» **ASSIGNMENT**
Tally the lines in the material below that hold the string "dialog" and report the tally alone.

» **INFORMATION SUPPLIED**
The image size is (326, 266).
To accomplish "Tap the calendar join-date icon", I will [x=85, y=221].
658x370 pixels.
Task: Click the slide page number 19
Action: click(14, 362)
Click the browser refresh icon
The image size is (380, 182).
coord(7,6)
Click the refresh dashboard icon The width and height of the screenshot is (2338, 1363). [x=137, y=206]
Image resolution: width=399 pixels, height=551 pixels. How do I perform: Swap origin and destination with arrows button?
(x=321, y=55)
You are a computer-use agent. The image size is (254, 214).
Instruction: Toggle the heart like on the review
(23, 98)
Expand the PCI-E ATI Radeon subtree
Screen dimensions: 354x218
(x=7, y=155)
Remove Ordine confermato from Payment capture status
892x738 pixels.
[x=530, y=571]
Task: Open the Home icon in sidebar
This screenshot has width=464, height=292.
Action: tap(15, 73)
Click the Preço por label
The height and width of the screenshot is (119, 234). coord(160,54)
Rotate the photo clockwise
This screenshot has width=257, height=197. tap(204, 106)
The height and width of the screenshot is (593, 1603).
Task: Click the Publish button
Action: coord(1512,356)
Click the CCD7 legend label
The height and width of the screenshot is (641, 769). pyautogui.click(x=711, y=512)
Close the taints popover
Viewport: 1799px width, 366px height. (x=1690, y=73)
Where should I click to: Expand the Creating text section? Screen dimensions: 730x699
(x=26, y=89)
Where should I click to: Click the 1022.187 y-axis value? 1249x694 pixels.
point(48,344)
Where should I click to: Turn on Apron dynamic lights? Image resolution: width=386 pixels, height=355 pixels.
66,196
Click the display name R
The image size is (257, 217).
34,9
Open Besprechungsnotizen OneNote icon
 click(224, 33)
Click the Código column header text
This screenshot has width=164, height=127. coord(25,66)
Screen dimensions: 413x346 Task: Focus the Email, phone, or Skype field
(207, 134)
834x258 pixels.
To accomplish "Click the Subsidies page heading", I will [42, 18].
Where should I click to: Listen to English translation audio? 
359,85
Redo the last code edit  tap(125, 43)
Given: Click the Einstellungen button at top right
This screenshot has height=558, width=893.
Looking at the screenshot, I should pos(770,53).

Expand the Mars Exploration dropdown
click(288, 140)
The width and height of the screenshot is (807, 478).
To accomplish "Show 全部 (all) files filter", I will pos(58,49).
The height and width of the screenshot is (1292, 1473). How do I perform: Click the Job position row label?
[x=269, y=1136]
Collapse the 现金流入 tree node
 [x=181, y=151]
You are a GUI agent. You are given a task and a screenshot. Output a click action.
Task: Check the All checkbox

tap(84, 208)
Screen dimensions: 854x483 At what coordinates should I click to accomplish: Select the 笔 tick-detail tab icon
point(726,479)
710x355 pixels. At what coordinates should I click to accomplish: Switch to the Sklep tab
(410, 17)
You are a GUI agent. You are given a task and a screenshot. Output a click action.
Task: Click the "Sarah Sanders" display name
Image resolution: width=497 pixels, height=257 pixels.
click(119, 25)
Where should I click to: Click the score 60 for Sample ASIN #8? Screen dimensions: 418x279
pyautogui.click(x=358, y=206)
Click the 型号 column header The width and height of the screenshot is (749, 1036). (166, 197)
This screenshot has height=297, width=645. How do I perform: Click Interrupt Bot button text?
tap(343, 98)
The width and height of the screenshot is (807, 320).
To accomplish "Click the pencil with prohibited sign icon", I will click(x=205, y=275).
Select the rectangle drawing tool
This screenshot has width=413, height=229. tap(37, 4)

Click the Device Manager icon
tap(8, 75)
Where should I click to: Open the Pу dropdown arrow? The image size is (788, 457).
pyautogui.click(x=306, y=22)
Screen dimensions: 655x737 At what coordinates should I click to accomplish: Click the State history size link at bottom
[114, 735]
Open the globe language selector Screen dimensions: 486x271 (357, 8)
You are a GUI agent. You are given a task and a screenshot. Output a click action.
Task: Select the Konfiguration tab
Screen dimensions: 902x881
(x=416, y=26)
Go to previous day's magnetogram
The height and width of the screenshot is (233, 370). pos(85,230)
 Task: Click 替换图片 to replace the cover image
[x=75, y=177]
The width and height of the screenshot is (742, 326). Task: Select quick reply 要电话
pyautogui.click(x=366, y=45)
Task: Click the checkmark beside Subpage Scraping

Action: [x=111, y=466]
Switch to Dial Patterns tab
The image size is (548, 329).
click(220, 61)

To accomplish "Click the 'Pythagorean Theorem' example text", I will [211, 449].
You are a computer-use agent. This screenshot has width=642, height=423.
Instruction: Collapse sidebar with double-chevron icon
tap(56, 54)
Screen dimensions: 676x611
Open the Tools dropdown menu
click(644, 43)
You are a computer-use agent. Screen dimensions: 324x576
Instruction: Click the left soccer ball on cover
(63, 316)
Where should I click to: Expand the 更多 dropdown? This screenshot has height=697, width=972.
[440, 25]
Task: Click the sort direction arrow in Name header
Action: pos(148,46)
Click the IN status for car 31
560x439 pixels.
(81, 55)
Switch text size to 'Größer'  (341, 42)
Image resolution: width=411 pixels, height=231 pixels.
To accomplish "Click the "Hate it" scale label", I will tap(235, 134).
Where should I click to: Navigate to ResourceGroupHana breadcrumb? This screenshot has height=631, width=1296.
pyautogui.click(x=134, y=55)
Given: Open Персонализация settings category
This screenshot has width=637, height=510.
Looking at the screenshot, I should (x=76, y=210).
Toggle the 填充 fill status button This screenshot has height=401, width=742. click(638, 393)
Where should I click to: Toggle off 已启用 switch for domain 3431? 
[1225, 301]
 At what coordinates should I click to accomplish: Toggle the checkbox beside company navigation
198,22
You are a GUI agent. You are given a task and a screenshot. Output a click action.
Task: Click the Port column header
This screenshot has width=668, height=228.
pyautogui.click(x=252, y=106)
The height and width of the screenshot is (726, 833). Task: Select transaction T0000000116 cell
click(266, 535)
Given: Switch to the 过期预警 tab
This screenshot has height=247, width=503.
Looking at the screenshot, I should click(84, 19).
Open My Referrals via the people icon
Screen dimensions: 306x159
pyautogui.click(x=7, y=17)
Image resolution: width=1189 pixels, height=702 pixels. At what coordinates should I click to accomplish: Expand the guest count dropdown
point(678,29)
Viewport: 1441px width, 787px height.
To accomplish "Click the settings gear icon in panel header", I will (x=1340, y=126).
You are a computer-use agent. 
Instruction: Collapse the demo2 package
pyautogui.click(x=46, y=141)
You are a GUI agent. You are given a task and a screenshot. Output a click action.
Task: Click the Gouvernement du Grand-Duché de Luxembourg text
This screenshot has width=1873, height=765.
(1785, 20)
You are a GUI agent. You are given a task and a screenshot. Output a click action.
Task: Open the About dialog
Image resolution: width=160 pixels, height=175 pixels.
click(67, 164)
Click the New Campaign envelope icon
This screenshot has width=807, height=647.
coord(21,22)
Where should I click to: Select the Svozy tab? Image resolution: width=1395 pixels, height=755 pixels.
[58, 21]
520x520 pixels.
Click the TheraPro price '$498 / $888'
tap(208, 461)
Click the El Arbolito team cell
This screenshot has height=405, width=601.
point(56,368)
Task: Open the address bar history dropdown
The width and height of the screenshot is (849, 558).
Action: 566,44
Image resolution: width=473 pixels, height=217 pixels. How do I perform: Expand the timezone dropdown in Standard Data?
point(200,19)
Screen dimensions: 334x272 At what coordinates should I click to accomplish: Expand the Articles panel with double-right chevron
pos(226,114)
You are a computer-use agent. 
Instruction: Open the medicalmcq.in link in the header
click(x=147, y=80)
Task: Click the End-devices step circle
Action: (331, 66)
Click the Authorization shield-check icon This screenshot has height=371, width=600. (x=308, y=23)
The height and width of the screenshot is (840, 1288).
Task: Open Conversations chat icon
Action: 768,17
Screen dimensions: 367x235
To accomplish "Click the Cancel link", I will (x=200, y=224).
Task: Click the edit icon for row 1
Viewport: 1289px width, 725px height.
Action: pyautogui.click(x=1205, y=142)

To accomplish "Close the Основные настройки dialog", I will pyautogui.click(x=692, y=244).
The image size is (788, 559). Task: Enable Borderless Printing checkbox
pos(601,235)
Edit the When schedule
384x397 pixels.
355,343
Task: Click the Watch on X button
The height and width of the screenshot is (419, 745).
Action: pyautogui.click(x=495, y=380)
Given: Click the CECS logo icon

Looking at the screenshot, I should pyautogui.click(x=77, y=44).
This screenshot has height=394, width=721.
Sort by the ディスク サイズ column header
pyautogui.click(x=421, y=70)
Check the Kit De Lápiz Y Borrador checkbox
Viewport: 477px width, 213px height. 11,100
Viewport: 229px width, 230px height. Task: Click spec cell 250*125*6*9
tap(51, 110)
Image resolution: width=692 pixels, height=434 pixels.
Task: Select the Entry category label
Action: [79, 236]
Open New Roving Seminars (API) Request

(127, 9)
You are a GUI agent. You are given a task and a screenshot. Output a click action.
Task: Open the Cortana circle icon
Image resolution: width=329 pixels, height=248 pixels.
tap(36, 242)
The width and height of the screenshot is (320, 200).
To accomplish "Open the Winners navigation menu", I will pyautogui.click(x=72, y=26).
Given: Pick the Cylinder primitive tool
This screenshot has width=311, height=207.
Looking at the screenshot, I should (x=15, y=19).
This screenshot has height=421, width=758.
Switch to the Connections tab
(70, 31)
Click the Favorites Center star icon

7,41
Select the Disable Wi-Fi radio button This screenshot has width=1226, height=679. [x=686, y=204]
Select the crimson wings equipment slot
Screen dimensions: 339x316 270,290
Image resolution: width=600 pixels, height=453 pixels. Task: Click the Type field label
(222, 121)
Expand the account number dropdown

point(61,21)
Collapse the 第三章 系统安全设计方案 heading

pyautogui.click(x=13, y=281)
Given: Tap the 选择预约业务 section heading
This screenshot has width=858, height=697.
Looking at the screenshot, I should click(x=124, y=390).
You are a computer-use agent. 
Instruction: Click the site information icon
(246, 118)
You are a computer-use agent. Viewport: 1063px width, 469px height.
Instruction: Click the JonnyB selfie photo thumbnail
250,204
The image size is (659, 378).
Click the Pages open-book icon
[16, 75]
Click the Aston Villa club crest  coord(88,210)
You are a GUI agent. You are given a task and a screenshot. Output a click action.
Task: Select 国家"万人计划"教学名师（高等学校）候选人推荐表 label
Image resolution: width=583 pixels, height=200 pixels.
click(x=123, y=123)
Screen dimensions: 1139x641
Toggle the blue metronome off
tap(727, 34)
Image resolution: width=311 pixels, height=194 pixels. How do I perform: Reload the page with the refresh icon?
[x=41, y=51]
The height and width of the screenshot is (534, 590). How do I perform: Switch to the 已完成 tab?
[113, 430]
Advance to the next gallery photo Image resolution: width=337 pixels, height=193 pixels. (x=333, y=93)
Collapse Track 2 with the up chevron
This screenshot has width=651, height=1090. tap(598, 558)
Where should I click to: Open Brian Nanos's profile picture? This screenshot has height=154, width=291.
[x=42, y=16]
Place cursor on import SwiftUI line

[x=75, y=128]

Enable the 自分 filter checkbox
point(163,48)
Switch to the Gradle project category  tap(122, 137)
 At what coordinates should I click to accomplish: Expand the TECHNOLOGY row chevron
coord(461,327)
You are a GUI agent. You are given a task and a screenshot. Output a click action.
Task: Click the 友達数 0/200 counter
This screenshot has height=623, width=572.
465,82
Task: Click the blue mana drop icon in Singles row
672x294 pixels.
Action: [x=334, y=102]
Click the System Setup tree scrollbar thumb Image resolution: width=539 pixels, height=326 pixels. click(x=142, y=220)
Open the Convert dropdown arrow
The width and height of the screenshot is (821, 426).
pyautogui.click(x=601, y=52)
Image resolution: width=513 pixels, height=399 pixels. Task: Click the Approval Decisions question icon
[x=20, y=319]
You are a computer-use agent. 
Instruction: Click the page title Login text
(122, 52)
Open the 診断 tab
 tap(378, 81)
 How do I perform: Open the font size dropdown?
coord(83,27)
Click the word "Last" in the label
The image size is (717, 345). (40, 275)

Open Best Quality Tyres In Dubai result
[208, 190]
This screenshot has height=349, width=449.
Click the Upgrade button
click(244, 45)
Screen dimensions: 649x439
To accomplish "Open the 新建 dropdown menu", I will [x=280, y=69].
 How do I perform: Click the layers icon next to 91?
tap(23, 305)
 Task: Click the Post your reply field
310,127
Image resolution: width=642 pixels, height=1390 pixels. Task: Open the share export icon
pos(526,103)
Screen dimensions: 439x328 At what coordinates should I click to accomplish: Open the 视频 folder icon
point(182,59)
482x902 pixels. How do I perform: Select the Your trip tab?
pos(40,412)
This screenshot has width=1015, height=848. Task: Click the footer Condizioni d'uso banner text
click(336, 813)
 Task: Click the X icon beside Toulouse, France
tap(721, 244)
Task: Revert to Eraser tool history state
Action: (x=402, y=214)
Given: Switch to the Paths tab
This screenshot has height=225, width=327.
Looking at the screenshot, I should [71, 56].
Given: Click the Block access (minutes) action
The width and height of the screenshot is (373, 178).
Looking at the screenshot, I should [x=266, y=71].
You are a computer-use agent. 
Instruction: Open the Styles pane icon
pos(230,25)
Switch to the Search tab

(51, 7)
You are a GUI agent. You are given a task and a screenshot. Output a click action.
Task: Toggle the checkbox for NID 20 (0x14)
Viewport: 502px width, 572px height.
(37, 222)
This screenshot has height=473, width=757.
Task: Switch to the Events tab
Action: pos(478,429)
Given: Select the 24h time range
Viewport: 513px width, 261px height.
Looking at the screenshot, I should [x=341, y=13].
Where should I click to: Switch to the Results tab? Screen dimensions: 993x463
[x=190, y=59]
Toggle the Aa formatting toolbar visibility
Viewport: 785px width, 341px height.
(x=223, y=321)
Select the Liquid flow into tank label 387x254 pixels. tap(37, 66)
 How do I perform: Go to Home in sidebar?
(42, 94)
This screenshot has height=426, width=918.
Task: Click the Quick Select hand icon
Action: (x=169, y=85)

» **WRITTEN ANSWER**
2